# Records to use
++++++++

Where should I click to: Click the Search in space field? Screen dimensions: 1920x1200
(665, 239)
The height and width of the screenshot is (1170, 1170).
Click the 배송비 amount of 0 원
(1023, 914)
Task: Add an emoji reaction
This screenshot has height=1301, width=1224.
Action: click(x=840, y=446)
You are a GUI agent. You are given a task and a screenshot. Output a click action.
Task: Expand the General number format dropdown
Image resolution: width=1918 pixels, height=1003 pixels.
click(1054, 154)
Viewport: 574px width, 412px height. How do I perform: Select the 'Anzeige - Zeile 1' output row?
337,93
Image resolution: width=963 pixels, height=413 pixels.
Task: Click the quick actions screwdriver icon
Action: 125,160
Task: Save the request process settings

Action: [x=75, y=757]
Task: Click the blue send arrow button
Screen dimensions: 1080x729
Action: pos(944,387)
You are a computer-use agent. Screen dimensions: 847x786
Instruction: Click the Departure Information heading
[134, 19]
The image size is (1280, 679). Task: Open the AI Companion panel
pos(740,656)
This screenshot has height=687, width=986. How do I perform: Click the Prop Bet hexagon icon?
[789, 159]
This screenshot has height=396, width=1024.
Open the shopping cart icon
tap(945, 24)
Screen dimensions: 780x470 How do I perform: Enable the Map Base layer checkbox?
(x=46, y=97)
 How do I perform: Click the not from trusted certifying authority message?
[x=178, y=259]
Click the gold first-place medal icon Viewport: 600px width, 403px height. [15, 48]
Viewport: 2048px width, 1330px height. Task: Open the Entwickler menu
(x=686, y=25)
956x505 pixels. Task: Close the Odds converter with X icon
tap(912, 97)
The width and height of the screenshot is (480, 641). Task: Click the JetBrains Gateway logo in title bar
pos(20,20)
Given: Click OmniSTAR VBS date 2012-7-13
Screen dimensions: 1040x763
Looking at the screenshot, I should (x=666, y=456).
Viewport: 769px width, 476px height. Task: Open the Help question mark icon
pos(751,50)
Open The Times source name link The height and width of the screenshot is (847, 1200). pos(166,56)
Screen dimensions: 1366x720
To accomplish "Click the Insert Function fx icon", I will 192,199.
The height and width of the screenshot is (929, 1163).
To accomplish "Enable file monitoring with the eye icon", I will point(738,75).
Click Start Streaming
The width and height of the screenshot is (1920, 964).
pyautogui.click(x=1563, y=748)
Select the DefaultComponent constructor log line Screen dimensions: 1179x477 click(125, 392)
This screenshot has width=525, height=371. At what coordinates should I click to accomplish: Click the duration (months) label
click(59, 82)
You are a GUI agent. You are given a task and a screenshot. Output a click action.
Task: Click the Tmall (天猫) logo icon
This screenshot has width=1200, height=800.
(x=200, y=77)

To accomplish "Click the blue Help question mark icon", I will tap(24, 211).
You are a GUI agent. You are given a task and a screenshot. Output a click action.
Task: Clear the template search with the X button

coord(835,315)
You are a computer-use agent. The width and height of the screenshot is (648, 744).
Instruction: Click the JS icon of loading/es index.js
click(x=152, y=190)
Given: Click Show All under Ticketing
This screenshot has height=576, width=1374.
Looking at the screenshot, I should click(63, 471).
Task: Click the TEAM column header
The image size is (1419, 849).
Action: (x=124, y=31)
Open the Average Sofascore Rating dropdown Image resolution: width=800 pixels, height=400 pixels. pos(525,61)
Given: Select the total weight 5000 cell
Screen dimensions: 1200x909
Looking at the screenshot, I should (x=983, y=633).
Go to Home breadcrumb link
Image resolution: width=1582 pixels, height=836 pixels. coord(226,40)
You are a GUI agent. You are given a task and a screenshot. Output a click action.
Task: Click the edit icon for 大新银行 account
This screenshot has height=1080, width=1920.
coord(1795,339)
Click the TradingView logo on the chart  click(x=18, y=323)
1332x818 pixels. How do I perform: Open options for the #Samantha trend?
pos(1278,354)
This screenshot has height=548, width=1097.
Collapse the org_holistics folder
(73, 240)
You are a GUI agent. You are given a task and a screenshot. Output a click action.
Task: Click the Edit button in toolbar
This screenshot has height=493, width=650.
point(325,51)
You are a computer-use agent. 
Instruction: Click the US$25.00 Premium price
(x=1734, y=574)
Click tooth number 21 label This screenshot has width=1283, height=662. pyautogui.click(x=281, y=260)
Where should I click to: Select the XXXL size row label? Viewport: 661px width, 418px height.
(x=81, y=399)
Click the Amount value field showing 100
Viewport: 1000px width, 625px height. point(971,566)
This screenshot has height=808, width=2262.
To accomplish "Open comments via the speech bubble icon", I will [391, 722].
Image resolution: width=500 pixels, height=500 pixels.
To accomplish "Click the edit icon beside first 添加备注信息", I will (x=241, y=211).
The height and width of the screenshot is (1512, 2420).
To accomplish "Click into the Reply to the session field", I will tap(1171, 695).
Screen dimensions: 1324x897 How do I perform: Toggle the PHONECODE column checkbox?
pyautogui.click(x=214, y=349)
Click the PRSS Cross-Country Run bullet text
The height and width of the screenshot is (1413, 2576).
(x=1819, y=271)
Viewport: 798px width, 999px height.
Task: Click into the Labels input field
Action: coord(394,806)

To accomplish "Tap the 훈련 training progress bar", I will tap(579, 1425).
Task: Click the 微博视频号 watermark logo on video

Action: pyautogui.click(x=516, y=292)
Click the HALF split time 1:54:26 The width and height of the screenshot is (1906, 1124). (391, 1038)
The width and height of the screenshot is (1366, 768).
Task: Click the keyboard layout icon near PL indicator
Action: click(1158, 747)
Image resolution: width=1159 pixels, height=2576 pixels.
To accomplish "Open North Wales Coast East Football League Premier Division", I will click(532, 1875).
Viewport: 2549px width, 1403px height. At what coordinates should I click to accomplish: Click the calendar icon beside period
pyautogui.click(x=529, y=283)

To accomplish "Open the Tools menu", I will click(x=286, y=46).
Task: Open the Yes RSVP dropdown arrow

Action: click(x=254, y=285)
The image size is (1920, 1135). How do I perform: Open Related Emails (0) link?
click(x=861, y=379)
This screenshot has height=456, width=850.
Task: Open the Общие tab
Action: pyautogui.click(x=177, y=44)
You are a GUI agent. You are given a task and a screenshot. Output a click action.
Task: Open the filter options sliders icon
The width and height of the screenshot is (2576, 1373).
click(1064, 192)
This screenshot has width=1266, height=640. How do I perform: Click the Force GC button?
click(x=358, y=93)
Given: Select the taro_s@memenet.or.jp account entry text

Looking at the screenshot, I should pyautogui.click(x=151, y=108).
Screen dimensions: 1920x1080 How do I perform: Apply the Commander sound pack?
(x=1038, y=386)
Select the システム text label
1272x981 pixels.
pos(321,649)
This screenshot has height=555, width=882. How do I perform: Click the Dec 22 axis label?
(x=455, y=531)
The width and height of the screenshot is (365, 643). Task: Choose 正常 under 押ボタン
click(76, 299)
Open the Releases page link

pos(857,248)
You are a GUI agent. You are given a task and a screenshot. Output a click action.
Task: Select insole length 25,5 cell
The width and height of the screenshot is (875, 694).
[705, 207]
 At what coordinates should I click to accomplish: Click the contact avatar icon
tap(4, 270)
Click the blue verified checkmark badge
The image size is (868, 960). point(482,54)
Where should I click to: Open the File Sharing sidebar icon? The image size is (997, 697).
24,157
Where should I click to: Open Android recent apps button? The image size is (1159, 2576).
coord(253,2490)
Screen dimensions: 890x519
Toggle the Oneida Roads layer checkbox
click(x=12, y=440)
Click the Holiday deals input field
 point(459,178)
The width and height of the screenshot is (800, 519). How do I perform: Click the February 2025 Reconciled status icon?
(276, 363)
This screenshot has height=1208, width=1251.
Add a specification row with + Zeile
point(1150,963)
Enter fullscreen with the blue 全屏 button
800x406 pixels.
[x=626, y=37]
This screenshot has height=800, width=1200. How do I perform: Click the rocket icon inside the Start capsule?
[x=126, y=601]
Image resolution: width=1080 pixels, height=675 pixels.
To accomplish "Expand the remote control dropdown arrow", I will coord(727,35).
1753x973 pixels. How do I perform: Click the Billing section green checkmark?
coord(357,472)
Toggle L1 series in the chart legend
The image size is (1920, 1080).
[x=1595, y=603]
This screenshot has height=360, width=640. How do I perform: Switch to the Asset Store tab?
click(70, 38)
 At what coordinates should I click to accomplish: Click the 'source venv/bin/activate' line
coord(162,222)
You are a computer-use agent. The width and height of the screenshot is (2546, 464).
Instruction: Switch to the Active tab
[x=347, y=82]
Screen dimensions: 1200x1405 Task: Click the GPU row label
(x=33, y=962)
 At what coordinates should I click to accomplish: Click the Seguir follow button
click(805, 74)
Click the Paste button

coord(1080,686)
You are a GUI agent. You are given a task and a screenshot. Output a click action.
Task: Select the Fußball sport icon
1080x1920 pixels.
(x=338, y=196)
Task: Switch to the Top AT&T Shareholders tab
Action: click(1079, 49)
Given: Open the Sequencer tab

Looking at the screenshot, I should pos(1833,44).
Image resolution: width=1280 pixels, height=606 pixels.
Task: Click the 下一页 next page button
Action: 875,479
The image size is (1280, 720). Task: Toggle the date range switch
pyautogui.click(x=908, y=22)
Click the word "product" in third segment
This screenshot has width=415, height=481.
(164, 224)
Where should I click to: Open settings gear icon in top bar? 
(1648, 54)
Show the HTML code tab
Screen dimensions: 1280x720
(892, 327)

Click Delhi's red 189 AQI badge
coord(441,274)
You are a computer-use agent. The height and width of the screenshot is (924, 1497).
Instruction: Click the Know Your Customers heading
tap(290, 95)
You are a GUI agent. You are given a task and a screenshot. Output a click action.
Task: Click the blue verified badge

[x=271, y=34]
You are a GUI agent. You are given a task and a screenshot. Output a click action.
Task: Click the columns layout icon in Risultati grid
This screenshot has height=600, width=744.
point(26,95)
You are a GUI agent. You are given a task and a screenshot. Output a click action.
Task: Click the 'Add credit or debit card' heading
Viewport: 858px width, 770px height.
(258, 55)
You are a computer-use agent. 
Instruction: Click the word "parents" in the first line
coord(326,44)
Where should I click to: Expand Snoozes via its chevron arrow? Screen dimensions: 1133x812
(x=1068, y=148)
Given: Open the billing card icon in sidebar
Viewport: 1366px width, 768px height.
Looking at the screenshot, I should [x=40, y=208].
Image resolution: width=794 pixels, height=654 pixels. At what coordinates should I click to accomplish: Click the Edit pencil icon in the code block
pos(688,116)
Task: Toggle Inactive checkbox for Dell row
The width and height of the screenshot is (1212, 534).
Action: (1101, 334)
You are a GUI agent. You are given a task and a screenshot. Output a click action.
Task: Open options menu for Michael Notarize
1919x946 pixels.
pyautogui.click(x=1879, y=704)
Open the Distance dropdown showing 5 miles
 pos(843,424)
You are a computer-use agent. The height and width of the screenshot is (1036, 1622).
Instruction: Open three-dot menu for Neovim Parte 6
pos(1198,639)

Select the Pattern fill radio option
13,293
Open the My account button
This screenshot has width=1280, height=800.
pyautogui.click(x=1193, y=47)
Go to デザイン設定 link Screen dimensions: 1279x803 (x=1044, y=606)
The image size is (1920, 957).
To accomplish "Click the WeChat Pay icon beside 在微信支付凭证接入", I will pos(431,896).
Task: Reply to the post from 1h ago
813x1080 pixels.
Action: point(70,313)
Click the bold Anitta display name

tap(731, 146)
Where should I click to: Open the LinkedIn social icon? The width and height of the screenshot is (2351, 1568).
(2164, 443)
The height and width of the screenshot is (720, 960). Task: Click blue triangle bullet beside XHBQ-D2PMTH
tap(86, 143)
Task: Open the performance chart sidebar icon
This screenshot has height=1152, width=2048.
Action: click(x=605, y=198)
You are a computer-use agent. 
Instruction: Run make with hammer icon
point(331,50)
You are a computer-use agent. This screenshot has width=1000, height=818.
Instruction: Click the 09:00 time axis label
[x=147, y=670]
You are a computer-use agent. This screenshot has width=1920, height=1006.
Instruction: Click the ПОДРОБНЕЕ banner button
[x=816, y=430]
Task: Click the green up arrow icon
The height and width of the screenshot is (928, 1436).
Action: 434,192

++++++++

# Prompt
Rewrite the stretch from the line containing "This screenshot has height=808, width=2262." through the line containing "will (x=241, y=211).", with "chat bubble" in place of "speech bubble" and everything else unchanged.

# Reply
This screenshot has height=808, width=2262.
To accomplish "Open comments via the chat bubble icon", I will [391, 722].
Image resolution: width=500 pixels, height=500 pixels.
To accomplish "Click the edit icon beside first 添加备注信息", I will (x=241, y=211).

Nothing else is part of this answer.